**Exercise instructions**
Present all of the material below as a Markdown table with a Row column numbering each line and a Line column holding its text. Leave out blank lines.

(Item coordinate data)
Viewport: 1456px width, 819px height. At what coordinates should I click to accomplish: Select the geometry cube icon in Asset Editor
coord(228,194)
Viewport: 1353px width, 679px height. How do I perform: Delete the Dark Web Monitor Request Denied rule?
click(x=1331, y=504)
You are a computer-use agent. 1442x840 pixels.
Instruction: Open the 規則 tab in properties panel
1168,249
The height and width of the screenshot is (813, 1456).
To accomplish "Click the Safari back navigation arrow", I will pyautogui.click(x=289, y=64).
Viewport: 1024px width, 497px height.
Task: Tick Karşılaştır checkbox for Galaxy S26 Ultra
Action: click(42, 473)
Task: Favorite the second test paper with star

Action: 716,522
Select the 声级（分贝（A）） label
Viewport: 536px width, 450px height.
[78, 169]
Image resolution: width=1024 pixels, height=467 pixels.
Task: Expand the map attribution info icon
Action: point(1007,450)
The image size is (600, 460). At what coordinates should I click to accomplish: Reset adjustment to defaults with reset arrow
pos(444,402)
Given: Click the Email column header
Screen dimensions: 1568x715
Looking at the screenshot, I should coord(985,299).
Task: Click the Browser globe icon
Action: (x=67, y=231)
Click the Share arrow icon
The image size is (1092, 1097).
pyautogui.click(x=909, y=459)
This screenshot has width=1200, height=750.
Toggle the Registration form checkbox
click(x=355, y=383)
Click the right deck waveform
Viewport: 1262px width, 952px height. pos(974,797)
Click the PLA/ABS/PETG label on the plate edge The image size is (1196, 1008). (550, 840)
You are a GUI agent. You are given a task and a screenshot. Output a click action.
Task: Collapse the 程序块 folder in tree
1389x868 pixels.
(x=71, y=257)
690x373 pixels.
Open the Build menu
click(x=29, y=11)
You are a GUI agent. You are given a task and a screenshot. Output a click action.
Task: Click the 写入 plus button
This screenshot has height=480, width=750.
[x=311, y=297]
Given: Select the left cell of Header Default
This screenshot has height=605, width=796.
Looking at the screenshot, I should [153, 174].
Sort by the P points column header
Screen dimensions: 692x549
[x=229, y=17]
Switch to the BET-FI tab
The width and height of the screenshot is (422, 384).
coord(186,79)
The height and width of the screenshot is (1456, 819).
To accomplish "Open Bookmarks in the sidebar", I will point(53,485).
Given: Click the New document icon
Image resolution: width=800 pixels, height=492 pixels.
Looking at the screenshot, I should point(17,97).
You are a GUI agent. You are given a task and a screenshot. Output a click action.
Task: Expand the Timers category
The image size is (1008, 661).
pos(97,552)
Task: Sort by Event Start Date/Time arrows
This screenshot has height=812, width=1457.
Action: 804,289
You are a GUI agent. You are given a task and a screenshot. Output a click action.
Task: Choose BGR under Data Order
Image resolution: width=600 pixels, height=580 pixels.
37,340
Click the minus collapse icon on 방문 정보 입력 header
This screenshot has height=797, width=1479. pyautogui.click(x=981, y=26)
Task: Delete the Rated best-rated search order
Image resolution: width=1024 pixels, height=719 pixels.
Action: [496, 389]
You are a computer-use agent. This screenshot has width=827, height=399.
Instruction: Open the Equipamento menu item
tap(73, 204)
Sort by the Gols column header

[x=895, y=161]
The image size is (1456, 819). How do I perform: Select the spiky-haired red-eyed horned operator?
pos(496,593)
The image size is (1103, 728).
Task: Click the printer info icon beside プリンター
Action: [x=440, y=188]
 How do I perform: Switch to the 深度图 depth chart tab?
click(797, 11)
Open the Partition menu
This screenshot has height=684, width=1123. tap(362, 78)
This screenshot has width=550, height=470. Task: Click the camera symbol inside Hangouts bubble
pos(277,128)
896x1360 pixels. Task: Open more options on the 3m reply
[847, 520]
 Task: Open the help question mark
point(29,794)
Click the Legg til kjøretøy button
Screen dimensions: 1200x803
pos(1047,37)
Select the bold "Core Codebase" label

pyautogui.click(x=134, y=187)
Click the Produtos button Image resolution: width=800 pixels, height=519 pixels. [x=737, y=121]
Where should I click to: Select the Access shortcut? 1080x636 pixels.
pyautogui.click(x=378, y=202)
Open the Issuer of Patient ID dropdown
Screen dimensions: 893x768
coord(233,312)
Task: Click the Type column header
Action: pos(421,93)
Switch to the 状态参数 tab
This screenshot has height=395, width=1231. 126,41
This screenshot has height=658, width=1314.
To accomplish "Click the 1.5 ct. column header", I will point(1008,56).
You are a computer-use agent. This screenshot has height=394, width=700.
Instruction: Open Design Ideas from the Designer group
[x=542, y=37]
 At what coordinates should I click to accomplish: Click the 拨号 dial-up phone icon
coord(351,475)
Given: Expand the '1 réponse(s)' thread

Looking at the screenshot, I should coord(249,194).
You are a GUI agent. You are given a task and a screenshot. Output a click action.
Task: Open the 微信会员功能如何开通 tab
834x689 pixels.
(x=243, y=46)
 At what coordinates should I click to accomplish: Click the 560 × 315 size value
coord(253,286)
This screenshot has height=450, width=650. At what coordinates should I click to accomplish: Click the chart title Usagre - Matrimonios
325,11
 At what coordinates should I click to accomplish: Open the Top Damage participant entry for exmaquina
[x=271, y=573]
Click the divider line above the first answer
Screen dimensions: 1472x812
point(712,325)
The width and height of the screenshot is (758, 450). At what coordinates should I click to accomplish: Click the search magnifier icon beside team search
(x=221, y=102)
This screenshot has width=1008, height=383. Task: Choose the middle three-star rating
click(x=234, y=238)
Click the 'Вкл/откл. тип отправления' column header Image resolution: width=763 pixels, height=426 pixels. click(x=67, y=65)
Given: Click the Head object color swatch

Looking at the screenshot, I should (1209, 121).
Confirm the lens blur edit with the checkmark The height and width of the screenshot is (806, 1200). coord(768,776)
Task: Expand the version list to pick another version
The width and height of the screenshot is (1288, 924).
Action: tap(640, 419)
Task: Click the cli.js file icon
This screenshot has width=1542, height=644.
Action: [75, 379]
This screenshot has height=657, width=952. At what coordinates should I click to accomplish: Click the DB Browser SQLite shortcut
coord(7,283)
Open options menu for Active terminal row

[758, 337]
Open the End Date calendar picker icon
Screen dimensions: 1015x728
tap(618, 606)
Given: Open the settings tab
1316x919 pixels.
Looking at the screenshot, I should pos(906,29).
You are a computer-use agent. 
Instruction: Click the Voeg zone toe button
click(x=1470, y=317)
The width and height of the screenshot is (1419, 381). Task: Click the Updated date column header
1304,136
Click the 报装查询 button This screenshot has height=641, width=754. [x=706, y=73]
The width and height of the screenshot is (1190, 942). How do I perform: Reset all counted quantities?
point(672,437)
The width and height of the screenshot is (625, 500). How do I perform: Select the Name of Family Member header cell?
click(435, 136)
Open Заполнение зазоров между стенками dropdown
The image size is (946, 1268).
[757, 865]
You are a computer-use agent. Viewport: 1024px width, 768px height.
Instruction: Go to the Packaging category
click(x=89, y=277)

**Written solution**
| Row | Line |
|---|---|
| 1 | Viewport: 1456px width, 819px height. At what coordinates should I click to accomplish: Select the geometry cube icon in Asset Editor |
| 2 | coord(228,194) |
| 3 | Viewport: 1353px width, 679px height. How do I perform: Delete the Dark Web Monitor Request Denied rule? |
| 4 | click(x=1331, y=504) |
| 5 | You are a computer-use agent. 1442x840 pixels. |
| 6 | Instruction: Open the 規則 tab in properties panel |
| 7 | 1168,249 |
| 8 | The height and width of the screenshot is (813, 1456). |
| 9 | To accomplish "Click the Safari back navigation arrow", I will pyautogui.click(x=289, y=64). |
| 10 | Viewport: 1024px width, 497px height. |
| 11 | Task: Tick Karşılaştır checkbox for Galaxy S26 Ultra |
| 12 | Action: click(42, 473) |
| 13 | Task: Favorite the second test paper with star |
| 14 | Action: 716,522 |
| 15 | Select the 声级（分贝（A）） label |
| 16 | Viewport: 536px width, 450px height. |
| 17 | [78, 169] |
| 18 | Image resolution: width=1024 pixels, height=467 pixels. |
| 19 | Task: Expand the map attribution info icon |
| 20 | Action: point(1007,450) |
| 21 | The image size is (600, 460). At what coordinates should I click to accomplish: Reset adjustment to defaults with reset arrow |
| 22 | pos(444,402) |
| 23 | Given: Click the Email column header |
| 24 | Screen dimensions: 1568x715 |
| 25 | Looking at the screenshot, I should coord(985,299). |
| 26 | Task: Click the Browser globe icon |
| 27 | Action: (x=67, y=231) |
| 28 | Click the Share arrow icon |
| 29 | The image size is (1092, 1097). |
| 30 | pyautogui.click(x=909, y=459) |
| 31 | This screenshot has width=1200, height=750. |
| 32 | Toggle the Registration form checkbox |
| 33 | click(x=355, y=383) |
| 34 | Click the right deck waveform |
| 35 | Viewport: 1262px width, 952px height. pos(974,797) |
| 36 | Click the PLA/ABS/PETG label on the plate edge The image size is (1196, 1008). (550, 840) |
| 37 | You are a GUI agent. You are given a task and a screenshot. Output a click action. |
| 38 | Task: Collapse the 程序块 folder in tree |
| 39 | 1389x868 pixels. |
| 40 | (x=71, y=257) |
| 41 | 690x373 pixels. |
| 42 | Open the Build menu |
| 43 | click(x=29, y=11) |
| 44 | You are a GUI agent. You are given a task and a screenshot. Output a click action. |
| 45 | Task: Click the 写入 plus button |
| 46 | This screenshot has height=480, width=750. |
| 47 | [x=311, y=297] |
| 48 | Given: Select the left cell of Header Default |
| 49 | This screenshot has height=605, width=796. |
| 50 | Looking at the screenshot, I should [153, 174]. |
| 51 | Sort by the P points column header |
| 52 | Screen dimensions: 692x549 |
| 53 | [x=229, y=17] |
| 54 | Switch to the BET-FI tab |
| 55 | The width and height of the screenshot is (422, 384). |
| 56 | coord(186,79) |
| 57 | The height and width of the screenshot is (1456, 819). |
| 58 | To accomplish "Open Bookmarks in the sidebar", I will point(53,485). |
| 59 | Given: Click the New document icon |
| 60 | Image resolution: width=800 pixels, height=492 pixels. |
| 61 | Looking at the screenshot, I should point(17,97). |
| 62 | You are a GUI agent. You are given a task and a screenshot. Output a click action. |
| 63 | Task: Expand the Timers category |
| 64 | The image size is (1008, 661). |
| 65 | pos(97,552) |
| 66 | Task: Sort by Event Start Date/Time arrows |
| 67 | This screenshot has height=812, width=1457. |
| 68 | Action: 804,289 |
| 69 | You are a GUI agent. You are given a task and a screenshot. Output a click action. |
| 70 | Task: Choose BGR under Data Order |
| 71 | Image resolution: width=600 pixels, height=580 pixels. |
| 72 | 37,340 |
| 73 | Click the minus collapse icon on 방문 정보 입력 header |
| 74 | This screenshot has height=797, width=1479. pyautogui.click(x=981, y=26) |
| 75 | Task: Delete the Rated best-rated search order |
| 76 | Image resolution: width=1024 pixels, height=719 pixels. |
| 77 | Action: [496, 389] |
| 78 | You are a computer-use agent. This screenshot has width=827, height=399. |
| 79 | Instruction: Open the Equipamento menu item |
| 80 | tap(73, 204) |
| 81 | Sort by the Gols column header |
| 82 | [x=895, y=161] |
| 83 | The image size is (1456, 819). How do I perform: Select the spiky-haired red-eyed horned operator? |
| 84 | pos(496,593) |
| 85 | The image size is (1103, 728). |
| 86 | Task: Click the printer info icon beside プリンター |
| 87 | Action: [x=440, y=188] |
| 88 |  How do I perform: Switch to the 深度图 depth chart tab? |
| 89 | click(797, 11) |
| 90 | Open the Partition menu |
| 91 | This screenshot has height=684, width=1123. tap(362, 78) |
| 92 | This screenshot has width=550, height=470. Task: Click the camera symbol inside Hangouts bubble |
| 93 | pos(277,128) |
| 94 | 896x1360 pixels. Task: Open more options on the 3m reply |
| 95 | [847, 520] |
| 96 |  Task: Open the help question mark |
| 97 | point(29,794) |
| 98 | Click the Legg til kjøretøy button |
| 99 | Screen dimensions: 1200x803 |
| 100 | pos(1047,37) |
| 101 | Select the bold "Core Codebase" label |
| 102 | pyautogui.click(x=134, y=187) |
| 103 | Click the Produtos button Image resolution: width=800 pixels, height=519 pixels. [x=737, y=121] |
| 104 | Where should I click to: Select the Access shortcut? 1080x636 pixels. |
| 105 | pyautogui.click(x=378, y=202) |
| 106 | Open the Issuer of Patient ID dropdown |
| 107 | Screen dimensions: 893x768 |
| 108 | coord(233,312) |
| 109 | Task: Click the Type column header |
| 110 | Action: pos(421,93) |
| 111 | Switch to the 状态参数 tab |
| 112 | This screenshot has height=395, width=1231. 126,41 |
| 113 | This screenshot has height=658, width=1314. |
| 114 | To accomplish "Click the 1.5 ct. column header", I will point(1008,56). |
| 115 | You are a computer-use agent. This screenshot has height=394, width=700. |
| 116 | Instruction: Open Design Ideas from the Designer group |
| 117 | [x=542, y=37] |
| 118 |  At what coordinates should I click to accomplish: Click the 拨号 dial-up phone icon |
| 119 | coord(351,475) |
| 120 | Given: Expand the '1 réponse(s)' thread |
| 121 | Looking at the screenshot, I should coord(249,194). |
| 122 | You are a GUI agent. You are given a task and a screenshot. Output a click action. |
| 123 | Task: Open the 微信会员功能如何开通 tab |
| 124 | 834x689 pixels. |
| 125 | (x=243, y=46) |
| 126 |  At what coordinates should I click to accomplish: Click the 560 × 315 size value |
| 127 | coord(253,286) |
| 128 | This screenshot has height=450, width=650. At what coordinates should I click to accomplish: Click the chart title Usagre - Matrimonios |
| 129 | 325,11 |
| 130 |  At what coordinates should I click to accomplish: Open the Top Damage participant entry for exmaquina |
| 131 | [x=271, y=573] |
| 132 | Click the divider line above the first answer |
| 133 | Screen dimensions: 1472x812 |
| 134 | point(712,325) |
| 135 | The width and height of the screenshot is (758, 450). At what coordinates should I click to accomplish: Click the search magnifier icon beside team search |
| 136 | (x=221, y=102) |
| 137 | This screenshot has width=1008, height=383. Task: Choose the middle three-star rating |
| 138 | click(x=234, y=238) |
| 139 | Click the 'Вкл/откл. тип отправления' column header Image resolution: width=763 pixels, height=426 pixels. click(x=67, y=65) |
| 140 | Given: Click the Head object color swatch |
| 141 | Looking at the screenshot, I should (1209, 121). |
| 142 | Confirm the lens blur edit with the checkmark The height and width of the screenshot is (806, 1200). coord(768,776) |
| 143 | Task: Expand the version list to pick another version |
| 144 | The width and height of the screenshot is (1288, 924). |
| 145 | Action: tap(640, 419) |
| 146 | Task: Click the cli.js file icon |
| 147 | This screenshot has width=1542, height=644. |
| 148 | Action: [75, 379] |
| 149 | This screenshot has height=657, width=952. At what coordinates should I click to accomplish: Click the DB Browser SQLite shortcut |
| 150 | coord(7,283) |
| 151 | Open options menu for Active terminal row |
| 152 | [758, 337] |
| 153 | Open the End Date calendar picker icon |
| 154 | Screen dimensions: 1015x728 |
| 155 | tap(618, 606) |
| 156 | Given: Open the settings tab |
| 157 | 1316x919 pixels. |
| 158 | Looking at the screenshot, I should pos(906,29). |
| 159 | You are a computer-use agent.  |
| 160 | Instruction: Click the Voeg zone toe button |
| 161 | click(x=1470, y=317) |
| 162 | The width and height of the screenshot is (1419, 381). Task: Click the Updated date column header |
| 163 | 1304,136 |
| 164 | Click the 报装查询 button This screenshot has height=641, width=754. [x=706, y=73] |
| 165 | The width and height of the screenshot is (1190, 942). How do I perform: Reset all counted quantities? |
| 166 | point(672,437) |
| 167 | The width and height of the screenshot is (625, 500). How do I perform: Select the Name of Family Member header cell? |
| 168 | click(435, 136) |
| 169 | Open Заполнение зазоров между стенками dropdown |
| 170 | The image size is (946, 1268). |
| 171 | [757, 865] |
| 172 | You are a computer-use agent. Viewport: 1024px width, 768px height. |
| 173 | Instruction: Go to the Packaging category |
| 174 | click(x=89, y=277) |